Entries from a dataset:

......

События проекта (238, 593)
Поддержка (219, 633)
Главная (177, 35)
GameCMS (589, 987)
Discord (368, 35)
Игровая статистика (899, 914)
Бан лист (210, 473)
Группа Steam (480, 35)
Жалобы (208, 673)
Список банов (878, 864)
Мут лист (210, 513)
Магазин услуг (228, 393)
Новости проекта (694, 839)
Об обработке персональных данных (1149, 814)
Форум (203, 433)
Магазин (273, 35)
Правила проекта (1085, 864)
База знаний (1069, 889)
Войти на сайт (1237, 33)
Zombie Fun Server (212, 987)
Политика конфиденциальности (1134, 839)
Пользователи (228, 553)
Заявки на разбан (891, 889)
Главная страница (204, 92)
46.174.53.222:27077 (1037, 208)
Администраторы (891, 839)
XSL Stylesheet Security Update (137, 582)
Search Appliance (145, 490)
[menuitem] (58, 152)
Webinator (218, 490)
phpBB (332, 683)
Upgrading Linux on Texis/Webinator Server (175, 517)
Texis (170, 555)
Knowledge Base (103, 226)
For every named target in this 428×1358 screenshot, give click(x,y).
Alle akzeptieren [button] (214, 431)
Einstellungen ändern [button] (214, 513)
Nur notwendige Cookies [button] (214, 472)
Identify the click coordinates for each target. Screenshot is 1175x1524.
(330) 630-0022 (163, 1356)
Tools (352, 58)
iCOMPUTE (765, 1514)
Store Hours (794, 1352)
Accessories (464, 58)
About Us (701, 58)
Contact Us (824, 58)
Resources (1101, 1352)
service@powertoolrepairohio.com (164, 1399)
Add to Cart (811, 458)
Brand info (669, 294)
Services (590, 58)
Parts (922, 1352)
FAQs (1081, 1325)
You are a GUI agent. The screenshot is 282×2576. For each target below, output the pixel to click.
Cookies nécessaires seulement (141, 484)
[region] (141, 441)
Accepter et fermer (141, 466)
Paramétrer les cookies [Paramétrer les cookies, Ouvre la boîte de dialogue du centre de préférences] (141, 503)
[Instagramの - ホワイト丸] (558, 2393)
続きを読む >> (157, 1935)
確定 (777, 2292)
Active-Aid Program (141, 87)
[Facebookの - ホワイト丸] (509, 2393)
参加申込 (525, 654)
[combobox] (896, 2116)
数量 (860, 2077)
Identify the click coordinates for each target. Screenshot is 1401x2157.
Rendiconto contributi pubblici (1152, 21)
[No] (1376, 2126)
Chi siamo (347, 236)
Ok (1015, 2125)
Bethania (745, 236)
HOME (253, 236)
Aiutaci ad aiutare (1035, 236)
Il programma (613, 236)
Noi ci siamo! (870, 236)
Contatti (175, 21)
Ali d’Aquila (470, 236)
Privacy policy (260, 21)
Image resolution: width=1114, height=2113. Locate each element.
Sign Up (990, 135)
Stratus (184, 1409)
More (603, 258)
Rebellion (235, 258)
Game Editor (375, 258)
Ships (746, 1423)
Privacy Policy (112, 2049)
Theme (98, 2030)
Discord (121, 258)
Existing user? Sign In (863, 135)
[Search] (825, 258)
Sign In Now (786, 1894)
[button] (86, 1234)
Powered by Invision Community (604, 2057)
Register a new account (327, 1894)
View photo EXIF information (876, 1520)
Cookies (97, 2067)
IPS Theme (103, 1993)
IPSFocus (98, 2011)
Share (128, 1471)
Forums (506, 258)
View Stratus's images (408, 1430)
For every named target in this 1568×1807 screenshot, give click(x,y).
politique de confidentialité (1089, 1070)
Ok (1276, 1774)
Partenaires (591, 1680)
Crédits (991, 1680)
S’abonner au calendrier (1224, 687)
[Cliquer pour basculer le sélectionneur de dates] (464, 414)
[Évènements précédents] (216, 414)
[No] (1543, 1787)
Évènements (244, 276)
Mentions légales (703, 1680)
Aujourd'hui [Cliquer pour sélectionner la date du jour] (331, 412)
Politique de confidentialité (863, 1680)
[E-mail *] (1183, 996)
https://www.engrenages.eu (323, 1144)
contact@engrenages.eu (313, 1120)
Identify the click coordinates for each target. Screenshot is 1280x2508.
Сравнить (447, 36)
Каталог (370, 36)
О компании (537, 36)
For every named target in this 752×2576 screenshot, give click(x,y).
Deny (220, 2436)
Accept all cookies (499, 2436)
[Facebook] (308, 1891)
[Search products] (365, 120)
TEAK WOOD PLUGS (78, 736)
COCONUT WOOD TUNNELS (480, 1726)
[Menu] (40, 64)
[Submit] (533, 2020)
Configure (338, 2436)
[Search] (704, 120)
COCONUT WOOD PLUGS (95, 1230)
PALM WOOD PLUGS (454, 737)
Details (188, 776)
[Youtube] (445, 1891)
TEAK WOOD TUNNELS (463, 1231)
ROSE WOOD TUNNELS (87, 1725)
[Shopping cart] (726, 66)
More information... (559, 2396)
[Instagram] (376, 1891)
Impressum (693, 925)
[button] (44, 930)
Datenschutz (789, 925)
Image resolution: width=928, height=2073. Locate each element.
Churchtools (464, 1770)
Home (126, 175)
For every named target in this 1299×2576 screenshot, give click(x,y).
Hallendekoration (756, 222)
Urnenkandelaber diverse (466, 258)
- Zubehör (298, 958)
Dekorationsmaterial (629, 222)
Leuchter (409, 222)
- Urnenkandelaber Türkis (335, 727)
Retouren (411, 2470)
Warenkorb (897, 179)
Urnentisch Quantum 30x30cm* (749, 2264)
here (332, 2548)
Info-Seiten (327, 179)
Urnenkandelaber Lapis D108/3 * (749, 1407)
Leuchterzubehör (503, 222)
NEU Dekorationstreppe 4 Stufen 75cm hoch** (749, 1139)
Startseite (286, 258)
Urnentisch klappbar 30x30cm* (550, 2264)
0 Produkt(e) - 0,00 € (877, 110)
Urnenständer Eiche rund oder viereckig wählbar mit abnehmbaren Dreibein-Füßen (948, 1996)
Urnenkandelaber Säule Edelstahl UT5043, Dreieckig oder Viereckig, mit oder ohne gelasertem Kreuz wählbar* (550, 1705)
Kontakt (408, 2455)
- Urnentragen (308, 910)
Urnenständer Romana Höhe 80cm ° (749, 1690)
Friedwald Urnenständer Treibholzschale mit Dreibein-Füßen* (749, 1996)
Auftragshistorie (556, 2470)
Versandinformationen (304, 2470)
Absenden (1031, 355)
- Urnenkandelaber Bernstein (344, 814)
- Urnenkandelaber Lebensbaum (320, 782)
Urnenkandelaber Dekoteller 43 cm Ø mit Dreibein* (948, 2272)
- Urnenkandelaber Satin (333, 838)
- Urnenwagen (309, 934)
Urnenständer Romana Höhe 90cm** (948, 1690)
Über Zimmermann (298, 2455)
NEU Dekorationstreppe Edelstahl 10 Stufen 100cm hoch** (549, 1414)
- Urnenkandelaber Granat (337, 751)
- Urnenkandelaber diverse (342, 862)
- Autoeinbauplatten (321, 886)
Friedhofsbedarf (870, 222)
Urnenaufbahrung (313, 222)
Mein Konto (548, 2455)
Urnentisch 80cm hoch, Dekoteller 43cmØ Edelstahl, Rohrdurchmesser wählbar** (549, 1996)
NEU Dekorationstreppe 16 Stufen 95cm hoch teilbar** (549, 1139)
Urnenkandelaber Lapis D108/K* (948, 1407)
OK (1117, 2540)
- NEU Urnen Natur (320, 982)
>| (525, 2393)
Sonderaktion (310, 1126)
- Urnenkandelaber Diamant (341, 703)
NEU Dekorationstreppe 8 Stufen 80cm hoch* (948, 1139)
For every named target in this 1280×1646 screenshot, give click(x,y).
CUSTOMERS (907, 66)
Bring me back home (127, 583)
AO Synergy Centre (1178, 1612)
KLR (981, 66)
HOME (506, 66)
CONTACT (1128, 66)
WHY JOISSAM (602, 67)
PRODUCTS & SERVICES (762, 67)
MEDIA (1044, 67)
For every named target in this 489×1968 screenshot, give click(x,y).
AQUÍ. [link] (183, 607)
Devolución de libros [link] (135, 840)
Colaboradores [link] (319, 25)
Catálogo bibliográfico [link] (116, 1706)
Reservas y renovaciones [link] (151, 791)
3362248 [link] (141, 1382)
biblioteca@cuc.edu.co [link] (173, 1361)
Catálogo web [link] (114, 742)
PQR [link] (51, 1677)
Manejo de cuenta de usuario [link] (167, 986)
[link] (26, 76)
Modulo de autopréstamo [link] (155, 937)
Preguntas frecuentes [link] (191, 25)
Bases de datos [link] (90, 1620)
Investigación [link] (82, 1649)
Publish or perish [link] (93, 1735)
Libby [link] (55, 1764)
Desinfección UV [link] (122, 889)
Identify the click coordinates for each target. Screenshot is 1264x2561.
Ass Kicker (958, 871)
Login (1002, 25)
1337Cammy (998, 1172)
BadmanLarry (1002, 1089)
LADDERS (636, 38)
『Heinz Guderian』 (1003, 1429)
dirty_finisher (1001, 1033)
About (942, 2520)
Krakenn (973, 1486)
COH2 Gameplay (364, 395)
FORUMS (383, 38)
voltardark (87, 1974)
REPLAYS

......

#### WHAT IS REQUIRED
Edit the rows from the line containing "続きを読む >> (157, 1935)" through the line containing "Existing user? Sign In (863, 135)": swap "Ships" for "Vessels" and leave everything else as it is. Return only those rows.

#### EXERCISE ANSWER
続きを読む >> (157, 1935)
確定 (777, 2292)
Active-Aid Program (141, 87)
[Facebookの - ホワイト丸] (509, 2393)
参加申込 (525, 654)
[combobox] (896, 2116)
数量 (860, 2077)
Identify the click coordinates for each target. Screenshot is 1401x2157.
Rendiconto contributi pubblici (1152, 21)
[No] (1376, 2126)
Chi siamo (347, 236)
Ok (1015, 2125)
Bethania (745, 236)
HOME (253, 236)
Aiutaci ad aiutare (1035, 236)
Il programma (613, 236)
Noi ci siamo! (870, 236)
Contatti (175, 21)
Ali d’Aquila (470, 236)
Privacy policy (260, 21)
Image resolution: width=1114, height=2113. Locate each element.
Sign Up (990, 135)
Stratus (184, 1409)
More (603, 258)
Rebellion (235, 258)
Game Editor (375, 258)
Vessels (746, 1423)
Privacy Policy (112, 2049)
Theme (98, 2030)
Discord (121, 258)
Existing user? Sign In (863, 135)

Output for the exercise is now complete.